Information shown
********************

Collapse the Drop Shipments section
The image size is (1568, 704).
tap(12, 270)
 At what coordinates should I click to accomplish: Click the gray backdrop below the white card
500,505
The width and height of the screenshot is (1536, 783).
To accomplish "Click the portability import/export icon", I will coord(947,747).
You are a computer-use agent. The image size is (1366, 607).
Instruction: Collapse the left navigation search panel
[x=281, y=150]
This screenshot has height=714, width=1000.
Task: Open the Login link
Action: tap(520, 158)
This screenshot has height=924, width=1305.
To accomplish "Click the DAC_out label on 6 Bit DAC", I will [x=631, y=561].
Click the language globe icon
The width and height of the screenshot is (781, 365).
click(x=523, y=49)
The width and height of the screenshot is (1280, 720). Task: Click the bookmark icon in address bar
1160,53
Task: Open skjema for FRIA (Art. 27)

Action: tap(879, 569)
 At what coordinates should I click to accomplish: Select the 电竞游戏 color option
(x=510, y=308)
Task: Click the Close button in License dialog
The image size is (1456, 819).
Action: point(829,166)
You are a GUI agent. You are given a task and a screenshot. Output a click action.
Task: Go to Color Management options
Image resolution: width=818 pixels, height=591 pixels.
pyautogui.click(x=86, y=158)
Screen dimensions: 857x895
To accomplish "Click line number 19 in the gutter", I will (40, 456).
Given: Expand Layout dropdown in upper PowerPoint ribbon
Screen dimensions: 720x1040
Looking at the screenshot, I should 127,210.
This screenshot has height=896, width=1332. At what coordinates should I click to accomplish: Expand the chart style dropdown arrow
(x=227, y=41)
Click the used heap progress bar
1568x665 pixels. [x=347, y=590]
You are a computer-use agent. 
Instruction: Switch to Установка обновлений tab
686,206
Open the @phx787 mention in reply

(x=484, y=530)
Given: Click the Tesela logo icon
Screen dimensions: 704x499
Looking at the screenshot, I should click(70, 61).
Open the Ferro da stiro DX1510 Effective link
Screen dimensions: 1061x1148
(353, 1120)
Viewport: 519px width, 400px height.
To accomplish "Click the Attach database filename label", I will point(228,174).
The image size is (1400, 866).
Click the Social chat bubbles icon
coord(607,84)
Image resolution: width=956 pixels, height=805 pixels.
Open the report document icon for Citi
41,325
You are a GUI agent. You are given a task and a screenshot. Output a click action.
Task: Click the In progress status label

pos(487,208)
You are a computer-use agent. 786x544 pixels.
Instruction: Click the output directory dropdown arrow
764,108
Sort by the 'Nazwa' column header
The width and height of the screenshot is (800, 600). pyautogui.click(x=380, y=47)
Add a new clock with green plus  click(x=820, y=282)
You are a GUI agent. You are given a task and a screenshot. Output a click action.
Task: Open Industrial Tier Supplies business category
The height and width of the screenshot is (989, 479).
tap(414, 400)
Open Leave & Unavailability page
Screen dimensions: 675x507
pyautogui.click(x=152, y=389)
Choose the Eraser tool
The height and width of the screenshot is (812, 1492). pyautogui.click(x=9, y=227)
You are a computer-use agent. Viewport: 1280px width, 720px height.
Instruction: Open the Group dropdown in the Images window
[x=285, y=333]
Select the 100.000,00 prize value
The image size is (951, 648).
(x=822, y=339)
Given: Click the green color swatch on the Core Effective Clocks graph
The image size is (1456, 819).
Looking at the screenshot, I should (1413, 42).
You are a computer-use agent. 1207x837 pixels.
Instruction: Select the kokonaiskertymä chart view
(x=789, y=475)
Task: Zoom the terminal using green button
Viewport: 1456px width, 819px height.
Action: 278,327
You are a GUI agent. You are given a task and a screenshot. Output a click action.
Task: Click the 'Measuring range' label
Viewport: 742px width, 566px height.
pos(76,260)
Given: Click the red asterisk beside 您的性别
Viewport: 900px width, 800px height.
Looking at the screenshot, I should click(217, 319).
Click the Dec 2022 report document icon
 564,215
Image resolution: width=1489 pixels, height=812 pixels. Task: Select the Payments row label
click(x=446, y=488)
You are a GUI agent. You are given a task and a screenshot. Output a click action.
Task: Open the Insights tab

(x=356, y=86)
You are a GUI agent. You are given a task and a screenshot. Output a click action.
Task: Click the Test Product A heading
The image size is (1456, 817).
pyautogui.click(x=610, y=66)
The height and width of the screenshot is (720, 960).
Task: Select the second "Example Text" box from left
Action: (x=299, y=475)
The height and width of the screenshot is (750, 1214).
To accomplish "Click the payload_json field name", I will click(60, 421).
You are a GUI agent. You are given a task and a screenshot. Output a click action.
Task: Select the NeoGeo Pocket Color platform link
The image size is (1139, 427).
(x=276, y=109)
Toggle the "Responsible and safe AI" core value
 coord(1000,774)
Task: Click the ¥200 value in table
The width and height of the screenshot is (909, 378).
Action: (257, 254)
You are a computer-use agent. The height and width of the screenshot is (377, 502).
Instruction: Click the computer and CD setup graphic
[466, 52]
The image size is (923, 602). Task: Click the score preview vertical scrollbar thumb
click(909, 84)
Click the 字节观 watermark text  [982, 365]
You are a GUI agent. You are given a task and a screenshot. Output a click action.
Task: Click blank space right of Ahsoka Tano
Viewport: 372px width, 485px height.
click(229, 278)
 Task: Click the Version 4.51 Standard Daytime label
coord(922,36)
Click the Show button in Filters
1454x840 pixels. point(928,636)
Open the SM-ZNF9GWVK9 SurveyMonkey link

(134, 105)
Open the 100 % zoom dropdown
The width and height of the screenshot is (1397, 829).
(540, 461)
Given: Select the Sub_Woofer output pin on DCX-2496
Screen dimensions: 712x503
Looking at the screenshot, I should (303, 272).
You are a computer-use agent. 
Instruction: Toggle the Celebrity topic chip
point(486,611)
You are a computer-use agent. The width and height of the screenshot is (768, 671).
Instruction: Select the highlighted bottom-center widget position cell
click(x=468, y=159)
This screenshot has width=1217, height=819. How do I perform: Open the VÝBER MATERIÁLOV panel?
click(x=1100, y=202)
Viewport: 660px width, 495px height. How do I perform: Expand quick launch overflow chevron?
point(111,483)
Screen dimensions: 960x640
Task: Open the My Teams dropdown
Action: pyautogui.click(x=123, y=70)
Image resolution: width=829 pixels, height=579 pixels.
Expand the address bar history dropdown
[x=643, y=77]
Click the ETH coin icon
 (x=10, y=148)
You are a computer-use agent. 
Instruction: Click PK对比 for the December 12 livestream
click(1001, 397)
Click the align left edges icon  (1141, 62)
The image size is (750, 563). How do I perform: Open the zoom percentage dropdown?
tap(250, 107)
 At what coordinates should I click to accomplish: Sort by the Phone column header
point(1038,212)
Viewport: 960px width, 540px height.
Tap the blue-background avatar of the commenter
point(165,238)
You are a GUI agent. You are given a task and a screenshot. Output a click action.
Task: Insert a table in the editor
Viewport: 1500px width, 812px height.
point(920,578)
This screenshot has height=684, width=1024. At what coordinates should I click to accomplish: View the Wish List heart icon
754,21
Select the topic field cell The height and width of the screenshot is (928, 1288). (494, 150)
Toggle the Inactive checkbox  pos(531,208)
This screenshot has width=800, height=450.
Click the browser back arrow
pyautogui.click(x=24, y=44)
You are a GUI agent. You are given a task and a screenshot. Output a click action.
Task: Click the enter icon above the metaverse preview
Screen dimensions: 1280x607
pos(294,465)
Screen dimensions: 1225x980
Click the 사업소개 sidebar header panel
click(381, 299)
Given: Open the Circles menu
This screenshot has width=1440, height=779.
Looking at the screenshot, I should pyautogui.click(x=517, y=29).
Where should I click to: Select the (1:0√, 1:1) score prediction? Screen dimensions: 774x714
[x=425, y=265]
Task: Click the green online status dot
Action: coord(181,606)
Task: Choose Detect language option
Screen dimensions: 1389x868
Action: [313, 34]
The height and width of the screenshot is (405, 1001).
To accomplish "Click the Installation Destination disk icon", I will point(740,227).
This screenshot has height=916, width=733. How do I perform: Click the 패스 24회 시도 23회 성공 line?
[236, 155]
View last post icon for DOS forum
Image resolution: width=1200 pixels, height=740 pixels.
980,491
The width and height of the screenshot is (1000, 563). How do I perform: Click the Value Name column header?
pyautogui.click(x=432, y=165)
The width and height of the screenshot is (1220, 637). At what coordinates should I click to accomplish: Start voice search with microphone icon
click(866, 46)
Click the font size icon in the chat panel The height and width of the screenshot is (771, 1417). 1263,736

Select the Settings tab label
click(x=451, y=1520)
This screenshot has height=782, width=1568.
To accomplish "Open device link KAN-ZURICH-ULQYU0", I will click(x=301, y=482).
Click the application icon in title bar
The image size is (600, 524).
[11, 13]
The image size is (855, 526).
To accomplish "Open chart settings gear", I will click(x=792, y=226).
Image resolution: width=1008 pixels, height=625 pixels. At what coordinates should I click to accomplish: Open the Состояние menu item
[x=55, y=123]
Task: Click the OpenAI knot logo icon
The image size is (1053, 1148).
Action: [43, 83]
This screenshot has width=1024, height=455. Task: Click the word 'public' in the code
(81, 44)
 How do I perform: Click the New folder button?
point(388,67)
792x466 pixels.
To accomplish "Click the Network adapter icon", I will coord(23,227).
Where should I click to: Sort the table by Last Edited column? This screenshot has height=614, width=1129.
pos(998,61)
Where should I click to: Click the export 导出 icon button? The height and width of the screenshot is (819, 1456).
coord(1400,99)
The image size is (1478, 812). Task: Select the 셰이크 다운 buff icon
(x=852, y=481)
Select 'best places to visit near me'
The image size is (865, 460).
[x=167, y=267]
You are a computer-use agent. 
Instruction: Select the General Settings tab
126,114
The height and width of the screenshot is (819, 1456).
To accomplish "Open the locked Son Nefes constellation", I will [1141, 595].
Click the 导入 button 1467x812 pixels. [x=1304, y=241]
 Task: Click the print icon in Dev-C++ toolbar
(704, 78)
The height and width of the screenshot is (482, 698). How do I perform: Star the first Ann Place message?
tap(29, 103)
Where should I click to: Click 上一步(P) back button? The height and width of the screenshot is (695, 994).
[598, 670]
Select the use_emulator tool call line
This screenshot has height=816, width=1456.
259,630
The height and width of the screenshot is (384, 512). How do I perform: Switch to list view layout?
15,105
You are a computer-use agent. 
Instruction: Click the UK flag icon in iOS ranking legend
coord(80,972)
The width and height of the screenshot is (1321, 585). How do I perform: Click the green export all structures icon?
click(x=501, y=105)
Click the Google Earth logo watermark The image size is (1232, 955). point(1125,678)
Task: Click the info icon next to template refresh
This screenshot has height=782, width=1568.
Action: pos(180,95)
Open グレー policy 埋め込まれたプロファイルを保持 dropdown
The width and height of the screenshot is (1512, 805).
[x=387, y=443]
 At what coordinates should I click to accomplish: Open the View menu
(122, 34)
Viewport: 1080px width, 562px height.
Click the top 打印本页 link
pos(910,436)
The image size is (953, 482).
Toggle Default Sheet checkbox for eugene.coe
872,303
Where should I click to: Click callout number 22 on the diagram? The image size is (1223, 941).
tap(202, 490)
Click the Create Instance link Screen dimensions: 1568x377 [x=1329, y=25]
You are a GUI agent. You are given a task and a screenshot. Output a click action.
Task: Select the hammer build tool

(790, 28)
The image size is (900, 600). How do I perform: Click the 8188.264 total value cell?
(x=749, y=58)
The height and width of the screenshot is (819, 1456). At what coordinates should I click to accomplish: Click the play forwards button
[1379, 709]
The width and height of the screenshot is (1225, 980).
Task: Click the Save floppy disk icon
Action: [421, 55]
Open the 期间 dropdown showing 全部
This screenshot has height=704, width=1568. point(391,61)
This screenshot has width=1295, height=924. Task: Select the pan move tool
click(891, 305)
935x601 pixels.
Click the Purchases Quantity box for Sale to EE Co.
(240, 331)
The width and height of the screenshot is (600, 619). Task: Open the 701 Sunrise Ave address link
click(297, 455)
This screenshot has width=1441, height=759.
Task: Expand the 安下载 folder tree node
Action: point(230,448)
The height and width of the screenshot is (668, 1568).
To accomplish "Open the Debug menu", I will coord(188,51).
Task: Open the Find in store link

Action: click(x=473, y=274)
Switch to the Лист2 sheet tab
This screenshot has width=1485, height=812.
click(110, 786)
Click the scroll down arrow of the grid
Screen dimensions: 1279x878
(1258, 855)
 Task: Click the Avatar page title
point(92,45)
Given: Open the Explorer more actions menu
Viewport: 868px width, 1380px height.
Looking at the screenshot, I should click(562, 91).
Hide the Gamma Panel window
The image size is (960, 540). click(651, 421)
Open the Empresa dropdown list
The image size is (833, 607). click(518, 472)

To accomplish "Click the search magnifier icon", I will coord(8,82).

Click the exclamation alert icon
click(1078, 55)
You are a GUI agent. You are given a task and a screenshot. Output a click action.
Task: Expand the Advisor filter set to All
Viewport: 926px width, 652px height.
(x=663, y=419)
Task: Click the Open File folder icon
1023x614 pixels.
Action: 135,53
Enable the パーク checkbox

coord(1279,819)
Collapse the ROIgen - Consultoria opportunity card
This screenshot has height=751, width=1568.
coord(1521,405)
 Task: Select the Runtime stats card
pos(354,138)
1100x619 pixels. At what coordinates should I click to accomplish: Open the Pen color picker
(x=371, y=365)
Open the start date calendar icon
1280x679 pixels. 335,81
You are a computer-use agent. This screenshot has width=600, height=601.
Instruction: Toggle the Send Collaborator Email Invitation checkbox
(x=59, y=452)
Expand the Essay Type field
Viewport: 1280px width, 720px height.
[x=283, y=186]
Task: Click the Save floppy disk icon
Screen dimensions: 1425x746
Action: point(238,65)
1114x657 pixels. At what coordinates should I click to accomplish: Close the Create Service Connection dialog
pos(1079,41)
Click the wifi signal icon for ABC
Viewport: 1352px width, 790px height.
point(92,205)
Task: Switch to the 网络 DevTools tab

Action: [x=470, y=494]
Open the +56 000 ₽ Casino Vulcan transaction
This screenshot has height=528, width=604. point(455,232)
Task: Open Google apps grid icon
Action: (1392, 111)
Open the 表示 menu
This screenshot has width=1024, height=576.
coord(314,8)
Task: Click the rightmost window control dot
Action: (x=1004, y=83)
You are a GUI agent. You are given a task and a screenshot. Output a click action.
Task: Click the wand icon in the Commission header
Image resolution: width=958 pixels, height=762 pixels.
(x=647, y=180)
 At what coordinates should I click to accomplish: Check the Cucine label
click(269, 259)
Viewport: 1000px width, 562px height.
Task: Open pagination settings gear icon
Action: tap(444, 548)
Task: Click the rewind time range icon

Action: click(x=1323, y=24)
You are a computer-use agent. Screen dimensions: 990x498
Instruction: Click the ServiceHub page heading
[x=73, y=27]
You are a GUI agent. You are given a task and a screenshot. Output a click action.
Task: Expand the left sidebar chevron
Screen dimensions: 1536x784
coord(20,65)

********************

Task goal
Starting from the beginning of the entries and stopping after the line that contains "Action: tap(879, 569)", write those lines out again, substituting "Expand" for "Collapse" wherever it appears and changing nothing else.

Exercise solution
Expand the Drop Shipments section
The image size is (1568, 704).
tap(12, 270)
 At what coordinates should I click to accomplish: Click the gray backdrop below the white card
500,505
The width and height of the screenshot is (1536, 783).
To accomplish "Click the portability import/export icon", I will coord(947,747).
You are a computer-use agent. The image size is (1366, 607).
Instruction: Expand the left navigation search panel
[x=281, y=150]
This screenshot has height=714, width=1000.
Task: Open the Login link
Action: tap(520, 158)
This screenshot has height=924, width=1305.
To accomplish "Click the DAC_out label on 6 Bit DAC", I will [x=631, y=561].
Click the language globe icon
The width and height of the screenshot is (781, 365).
click(x=523, y=49)
The width and height of the screenshot is (1280, 720). Task: Click the bookmark icon in address bar
1160,53
Task: Open skjema for FRIA (Art. 27)

Action: tap(879, 569)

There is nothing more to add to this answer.